We live in a time in which many report that they do not feel at home in their own country; indeed, they do not recognize what their country has become.

This might be hard enough if it were only one-sided. For example, if liberals felt that the country had been snatched away from them by conservatives, and conservatives were riding high and feeling very much at home, at least part of America would be happy.

But conservatives are not feeling comfortable. They too report that they do not feel at home in their own country. Social conservatives do not feel at home in a country with legalized abortion. Many traditional political conservatives do not feel at home in a country where GOP voters preferred Donald Trump.

Independents and moderates do not feel at home in a country so desperately polarized and filled with political hatred.

Immigrants, documented and undocumented, definitely do not feel at home in a country in which they are being targeted relentlessly by government policy and rhetoric.

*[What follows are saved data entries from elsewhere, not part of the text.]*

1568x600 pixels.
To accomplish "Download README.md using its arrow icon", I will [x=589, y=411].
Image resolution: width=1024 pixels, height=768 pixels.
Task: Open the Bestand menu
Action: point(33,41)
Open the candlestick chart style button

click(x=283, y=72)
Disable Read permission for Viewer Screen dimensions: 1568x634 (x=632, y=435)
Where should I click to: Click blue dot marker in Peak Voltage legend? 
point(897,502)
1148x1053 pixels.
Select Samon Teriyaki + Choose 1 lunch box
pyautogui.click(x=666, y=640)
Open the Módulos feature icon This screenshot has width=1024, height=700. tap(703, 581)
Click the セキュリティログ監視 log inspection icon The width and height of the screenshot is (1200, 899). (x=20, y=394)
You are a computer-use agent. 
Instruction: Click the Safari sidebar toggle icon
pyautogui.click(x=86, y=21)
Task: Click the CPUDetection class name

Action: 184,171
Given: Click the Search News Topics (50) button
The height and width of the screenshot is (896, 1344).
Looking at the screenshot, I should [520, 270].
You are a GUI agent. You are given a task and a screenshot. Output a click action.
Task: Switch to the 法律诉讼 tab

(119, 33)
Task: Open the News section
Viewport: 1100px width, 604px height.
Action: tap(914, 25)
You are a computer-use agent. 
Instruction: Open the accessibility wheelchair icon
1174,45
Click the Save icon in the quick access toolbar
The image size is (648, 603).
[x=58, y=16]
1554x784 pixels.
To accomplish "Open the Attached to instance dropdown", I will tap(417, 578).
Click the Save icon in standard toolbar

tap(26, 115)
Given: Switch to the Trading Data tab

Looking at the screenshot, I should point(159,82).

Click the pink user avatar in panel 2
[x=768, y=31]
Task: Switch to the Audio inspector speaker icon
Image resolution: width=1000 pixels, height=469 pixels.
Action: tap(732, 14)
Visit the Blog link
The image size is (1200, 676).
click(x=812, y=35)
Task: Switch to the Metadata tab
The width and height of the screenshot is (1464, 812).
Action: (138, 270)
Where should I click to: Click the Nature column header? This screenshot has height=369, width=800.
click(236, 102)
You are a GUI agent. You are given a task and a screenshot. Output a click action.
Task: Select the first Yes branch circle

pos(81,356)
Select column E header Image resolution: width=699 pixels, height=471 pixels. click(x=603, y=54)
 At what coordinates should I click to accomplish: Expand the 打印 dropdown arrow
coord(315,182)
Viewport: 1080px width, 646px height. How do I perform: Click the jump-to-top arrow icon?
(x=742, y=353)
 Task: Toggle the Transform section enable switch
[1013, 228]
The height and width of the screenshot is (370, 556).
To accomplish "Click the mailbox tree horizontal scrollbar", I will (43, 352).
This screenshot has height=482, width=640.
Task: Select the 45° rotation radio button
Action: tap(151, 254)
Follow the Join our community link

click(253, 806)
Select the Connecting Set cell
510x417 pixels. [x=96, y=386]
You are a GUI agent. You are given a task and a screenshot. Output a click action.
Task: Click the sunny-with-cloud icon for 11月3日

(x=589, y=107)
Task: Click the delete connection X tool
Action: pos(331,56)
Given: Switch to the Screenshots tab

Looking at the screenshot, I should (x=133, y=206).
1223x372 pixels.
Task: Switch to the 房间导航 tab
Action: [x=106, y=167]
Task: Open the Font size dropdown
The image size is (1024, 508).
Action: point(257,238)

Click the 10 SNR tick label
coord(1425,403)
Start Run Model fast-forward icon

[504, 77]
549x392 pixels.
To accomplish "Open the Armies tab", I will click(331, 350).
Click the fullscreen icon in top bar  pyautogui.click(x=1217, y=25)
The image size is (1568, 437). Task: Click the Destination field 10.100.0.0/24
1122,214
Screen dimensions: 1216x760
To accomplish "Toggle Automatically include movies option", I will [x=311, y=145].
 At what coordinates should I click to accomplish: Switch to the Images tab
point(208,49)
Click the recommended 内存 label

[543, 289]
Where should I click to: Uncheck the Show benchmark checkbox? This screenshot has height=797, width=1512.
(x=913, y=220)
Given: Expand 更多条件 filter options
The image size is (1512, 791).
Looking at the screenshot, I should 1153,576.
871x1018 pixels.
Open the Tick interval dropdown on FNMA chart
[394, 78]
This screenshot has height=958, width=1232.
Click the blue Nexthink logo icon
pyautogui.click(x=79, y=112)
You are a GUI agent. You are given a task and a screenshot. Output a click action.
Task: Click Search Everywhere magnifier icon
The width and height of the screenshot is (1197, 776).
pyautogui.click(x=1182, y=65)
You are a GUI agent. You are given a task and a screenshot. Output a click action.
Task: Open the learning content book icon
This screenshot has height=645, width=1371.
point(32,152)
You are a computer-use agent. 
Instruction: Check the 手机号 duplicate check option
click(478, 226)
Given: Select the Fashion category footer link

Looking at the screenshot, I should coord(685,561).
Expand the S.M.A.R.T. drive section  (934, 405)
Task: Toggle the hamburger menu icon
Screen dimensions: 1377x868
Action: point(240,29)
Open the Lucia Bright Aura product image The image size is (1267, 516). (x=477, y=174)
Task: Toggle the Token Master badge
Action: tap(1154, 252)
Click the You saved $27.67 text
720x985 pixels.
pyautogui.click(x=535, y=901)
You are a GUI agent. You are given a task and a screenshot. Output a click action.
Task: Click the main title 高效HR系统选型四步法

Muslims do not feel at home in a country in which a travel ban clearly motivated by anti-Muslim bias is now government policy with Supreme Court approval.

Many women do not feel at home in a country where a serial sexual predator is president, and many men do not feel at home in a country where the old rules for male-female interaction are changing.

Many queer people do not feel at home in a country where their legal rights are always under negotiation, and many straight people do not feel at home in a country where queer people can legally marry.

Many conservative Catholics do not feel at home in a church led by Pope Francis, while many liberal Catholics did not feel at home in a church led by Pope Benedict. Both men reside at the Vatican, and one wonders if either feels very much at home.

I personally cannot feel at home in a society in which the Boston Red Sox and New England Patriots routinely win their championships. I mean, really, where is the justice?

Our texts this morning all, in one way or another, speak to the question of home and homelessness, of citizenship and exile.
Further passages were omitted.